_YOUR INSTRUCTIONS_
There is material below. Print exactly the lines starting at the line with "Go to the Terms tab" and ending at the line with "Click the Card", ends included, and no others.

_RECORDS FOR THIS EXERCISE_
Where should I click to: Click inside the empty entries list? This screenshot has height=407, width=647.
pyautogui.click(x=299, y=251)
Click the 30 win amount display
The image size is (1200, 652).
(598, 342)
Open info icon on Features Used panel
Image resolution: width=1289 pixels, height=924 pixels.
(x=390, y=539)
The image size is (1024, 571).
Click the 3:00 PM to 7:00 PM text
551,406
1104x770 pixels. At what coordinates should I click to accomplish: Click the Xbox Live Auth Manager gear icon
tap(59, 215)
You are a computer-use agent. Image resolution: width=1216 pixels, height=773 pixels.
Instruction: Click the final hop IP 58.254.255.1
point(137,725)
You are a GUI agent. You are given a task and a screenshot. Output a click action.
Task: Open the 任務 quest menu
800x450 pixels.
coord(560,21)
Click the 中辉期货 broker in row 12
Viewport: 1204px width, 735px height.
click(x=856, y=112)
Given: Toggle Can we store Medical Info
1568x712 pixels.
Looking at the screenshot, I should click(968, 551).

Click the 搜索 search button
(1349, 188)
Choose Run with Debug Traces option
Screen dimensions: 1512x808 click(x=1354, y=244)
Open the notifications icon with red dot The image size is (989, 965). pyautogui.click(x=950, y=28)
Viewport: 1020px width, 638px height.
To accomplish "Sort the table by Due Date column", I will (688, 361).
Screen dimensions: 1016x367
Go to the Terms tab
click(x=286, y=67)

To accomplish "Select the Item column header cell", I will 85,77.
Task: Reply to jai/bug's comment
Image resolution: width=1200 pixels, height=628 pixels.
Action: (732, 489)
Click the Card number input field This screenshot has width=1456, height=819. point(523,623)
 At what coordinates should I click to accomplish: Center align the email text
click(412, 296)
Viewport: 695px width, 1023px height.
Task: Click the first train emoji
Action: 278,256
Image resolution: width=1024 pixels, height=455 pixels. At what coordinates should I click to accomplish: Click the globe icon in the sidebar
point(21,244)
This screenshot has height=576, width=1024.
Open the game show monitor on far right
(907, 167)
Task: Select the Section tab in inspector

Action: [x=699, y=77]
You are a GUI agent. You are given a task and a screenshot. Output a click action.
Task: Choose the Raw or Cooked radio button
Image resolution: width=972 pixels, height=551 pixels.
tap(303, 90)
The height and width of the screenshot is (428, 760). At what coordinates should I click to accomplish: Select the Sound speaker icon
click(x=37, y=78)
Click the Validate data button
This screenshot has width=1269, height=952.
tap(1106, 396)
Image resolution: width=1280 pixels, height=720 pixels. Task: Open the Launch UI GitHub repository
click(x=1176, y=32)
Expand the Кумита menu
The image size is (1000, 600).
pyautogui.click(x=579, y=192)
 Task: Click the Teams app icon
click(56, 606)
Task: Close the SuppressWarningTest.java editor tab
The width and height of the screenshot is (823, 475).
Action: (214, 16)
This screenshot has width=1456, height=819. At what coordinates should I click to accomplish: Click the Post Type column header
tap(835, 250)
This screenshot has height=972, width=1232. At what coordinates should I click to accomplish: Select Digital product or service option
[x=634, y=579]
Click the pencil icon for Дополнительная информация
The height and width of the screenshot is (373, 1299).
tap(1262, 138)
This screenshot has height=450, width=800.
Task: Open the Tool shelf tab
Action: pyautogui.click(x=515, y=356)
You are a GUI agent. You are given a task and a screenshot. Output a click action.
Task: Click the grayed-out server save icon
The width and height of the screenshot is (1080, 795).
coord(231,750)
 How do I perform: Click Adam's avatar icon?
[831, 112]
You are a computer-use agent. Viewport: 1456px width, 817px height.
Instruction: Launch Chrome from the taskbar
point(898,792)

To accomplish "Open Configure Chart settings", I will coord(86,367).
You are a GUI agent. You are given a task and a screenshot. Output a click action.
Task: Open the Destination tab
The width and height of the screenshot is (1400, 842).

_RESPONSE FOR THIS EXERCISE_
Go to the Terms tab
click(x=286, y=67)

To accomplish "Select the Item column header cell", I will 85,77.
Task: Reply to jai/bug's comment
Image resolution: width=1200 pixels, height=628 pixels.
Action: (732, 489)
Click the Card number input field This screenshot has width=1456, height=819. point(523,623)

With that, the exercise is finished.